A de­cla­ração con­junta re­a­firma o papel cen­tral da ONU

O novo presidente russo, Medvedev, deslocou-se à China na sua viagem inaugural ao estrangeiro. Na visita e para além dos novos acordos de cooperação anunciados – que confirmam o bom ritmo de progressão das relações comerciais entre a China e a Rússia –, os dois países assinaram em Pequim, dia 23 de Maio, uma declaração conjunta sobre as principais questões internacionais. Num comunicado final, o presidente chinês e secretário-geral do Partido Comunista da China, Hu Jintao, sublinhou a importância das «relações de parceria e cooperação estratégica» entre Pequim e Moscovo constituirem uma «prioridade da política externa» assumida pelos dois países.
É difícil ocultar o significado daquele documento e da «aliança» sino-chinesa, à luz do carácter convulso da época. Marcada pelas ameaças da ofensiva imperialista e a aposta dos EUA na militarização das relações internacionais como forma de esconjurar o cenário de crise económica e sistémica e contrariar o declínio da sua influência no mundo.

Contra insanas tentativas de erguer uma nova ordem hegemónica, a declaração conjunta reafirma o papel central da ONU na arena internacional e o respeito estrito dos objectivos e princípios da sua Carta – o respeito da soberania e integridade territorial dos Estados, a rejeição da agressão e da ingerência nos assuntos internos; a igualdade, vantagem recíprocas e coexistência pacífica. Rejeita implicitamente o projecto global de escudo antí-missil dos EUA (a que se associam a NATO, UE e, porventura, o Japão). E a colocação de armas no espaço – os EUA declinaram em Fevereiro na Conferência sobre desarmamento de Genebra a proposta da Rússia e China de proibição da militarização do espaço.
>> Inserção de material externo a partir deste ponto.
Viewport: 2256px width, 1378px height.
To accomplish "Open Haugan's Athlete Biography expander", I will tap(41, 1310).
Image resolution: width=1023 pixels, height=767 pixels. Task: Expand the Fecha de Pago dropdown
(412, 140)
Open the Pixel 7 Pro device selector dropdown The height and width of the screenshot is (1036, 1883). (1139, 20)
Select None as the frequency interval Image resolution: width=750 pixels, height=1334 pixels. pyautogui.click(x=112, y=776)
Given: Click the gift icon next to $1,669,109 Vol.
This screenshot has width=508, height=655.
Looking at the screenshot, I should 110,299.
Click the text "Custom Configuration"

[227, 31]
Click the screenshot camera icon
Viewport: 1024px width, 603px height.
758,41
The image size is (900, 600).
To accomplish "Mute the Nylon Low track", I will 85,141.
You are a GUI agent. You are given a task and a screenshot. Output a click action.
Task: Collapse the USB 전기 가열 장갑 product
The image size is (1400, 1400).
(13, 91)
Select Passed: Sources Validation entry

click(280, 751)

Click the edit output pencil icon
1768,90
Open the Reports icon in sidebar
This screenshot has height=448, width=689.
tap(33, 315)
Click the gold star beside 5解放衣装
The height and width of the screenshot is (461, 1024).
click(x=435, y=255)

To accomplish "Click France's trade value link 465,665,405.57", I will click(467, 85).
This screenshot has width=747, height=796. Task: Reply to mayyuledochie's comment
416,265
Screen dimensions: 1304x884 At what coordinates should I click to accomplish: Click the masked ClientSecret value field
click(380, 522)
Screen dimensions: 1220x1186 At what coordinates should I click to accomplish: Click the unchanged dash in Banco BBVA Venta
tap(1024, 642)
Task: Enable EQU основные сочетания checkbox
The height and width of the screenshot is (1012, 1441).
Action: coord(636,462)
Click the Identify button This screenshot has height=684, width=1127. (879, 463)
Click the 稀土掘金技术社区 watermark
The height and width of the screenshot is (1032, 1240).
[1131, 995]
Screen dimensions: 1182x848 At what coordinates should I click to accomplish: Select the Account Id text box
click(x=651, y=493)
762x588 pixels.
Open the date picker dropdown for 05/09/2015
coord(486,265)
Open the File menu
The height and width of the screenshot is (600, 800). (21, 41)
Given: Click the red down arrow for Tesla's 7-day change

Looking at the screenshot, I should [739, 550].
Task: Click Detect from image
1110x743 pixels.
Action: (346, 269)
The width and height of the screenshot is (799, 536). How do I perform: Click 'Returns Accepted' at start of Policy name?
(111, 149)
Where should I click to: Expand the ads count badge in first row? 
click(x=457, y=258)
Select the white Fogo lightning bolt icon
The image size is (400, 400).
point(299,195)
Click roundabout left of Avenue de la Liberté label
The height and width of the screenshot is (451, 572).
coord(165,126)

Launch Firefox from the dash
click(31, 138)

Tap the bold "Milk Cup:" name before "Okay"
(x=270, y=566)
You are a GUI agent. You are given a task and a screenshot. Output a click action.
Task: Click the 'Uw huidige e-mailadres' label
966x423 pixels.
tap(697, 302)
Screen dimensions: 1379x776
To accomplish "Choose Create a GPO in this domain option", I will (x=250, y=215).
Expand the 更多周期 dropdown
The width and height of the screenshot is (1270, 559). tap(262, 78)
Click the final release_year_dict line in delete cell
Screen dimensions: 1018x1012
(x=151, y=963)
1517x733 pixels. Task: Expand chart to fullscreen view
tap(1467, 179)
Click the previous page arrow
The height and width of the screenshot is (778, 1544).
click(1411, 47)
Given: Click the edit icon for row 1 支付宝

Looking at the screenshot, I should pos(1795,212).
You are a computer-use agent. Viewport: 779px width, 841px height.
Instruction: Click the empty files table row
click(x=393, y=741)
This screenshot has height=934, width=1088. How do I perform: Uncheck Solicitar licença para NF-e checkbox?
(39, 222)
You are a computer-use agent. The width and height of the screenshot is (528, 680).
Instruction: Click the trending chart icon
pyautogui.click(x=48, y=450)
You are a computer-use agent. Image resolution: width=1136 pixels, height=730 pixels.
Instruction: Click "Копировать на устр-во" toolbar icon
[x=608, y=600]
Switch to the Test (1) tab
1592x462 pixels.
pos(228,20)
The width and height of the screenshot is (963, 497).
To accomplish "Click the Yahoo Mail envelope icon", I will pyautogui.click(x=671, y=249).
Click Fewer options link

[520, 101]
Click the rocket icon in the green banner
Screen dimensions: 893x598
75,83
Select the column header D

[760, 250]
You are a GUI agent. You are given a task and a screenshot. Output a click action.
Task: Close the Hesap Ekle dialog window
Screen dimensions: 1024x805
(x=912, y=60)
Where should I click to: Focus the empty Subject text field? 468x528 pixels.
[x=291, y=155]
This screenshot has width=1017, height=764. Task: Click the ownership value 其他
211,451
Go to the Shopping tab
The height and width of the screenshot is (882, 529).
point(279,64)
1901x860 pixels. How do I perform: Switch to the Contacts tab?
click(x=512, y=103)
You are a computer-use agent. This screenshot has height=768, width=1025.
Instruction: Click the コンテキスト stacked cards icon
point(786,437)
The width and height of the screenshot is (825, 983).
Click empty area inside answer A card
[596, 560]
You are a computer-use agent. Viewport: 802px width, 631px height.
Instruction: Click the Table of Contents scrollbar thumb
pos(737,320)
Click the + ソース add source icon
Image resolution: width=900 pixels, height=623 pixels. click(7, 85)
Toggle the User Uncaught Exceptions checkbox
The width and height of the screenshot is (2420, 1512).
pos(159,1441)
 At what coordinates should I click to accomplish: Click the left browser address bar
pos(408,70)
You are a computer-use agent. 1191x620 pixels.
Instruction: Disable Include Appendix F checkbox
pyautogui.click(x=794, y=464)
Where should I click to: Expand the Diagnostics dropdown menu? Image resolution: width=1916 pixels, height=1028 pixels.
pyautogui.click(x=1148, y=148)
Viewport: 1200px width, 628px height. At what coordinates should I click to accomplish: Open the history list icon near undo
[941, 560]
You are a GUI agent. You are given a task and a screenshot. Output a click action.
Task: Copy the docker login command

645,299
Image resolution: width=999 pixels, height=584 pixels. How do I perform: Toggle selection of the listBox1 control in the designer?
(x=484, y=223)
Condena todas as formas de terrorismo e a utilização dos direitos humanos como forma de ingerência. Defende a via do diálogo no dossier do Irão e constata o papel proeminente da Organização de Cooperação de Xangai – da qual China e Rússia são membros nucleares – como garante da estabilidade, paz e segurança no espaço euroasiático.

Não se trata aqui de subscrever ou afunilar para os 11 pontos da declaração sino-russa. Mas de aferir e ressaltar a dinâmica da acção coincidente dos dois países na correlação de forças mundial e do potencial de contenção face aos propósitos mais agressivos e obscuros do imperialismo.
Partilhando uma extensa fronteira terrestre, China e Rússia constituem crescentemente um ineludível alvo comum da estratégia de cerco militar dos EUA e principais potências capitalistas. O seu percurso e situação interna são distintos. Na Rússia, a saída do abismo das derrotas do socialismo não apagou grandes fraquezas estruturais e os traços de ambivalência política. A consumação da restauração capitalista implicou uma centralização do poder no «consulado» de Pútin que afastou o espectro da desagregação. E a insistência no liberalismo económico não deixou de coexistir com um reassumir do papel do Estado em sectores estratégicos, que tão desagrada ao «Ocidente».

A China experimentou nos últimos 30 anos um processo de crescimento económico sem paralelo à escala mundial. Registando êxitos determinantes, o desenvolvimento e consolidação do objectivo assumido do «socialismo com características chinesas» debatem-se hoje porém com complexos desafios, problemas e contradições.
Inserindo-se na rearrumação de forças global – vide declaração dos MNE do Brasil, Rússia, Índia e China de 16 de Maio, na Rússia, ou a fundação, também dia 23, da União das Nações Sul-Americanas –, não isenta de contradições, a articulação dos dois gigantes não é um factor despiciendo para o quadro de luta dos povos e trabalhadores – onde reside a força incontornável do combate contra a opressão capitalista, pela emancipação social.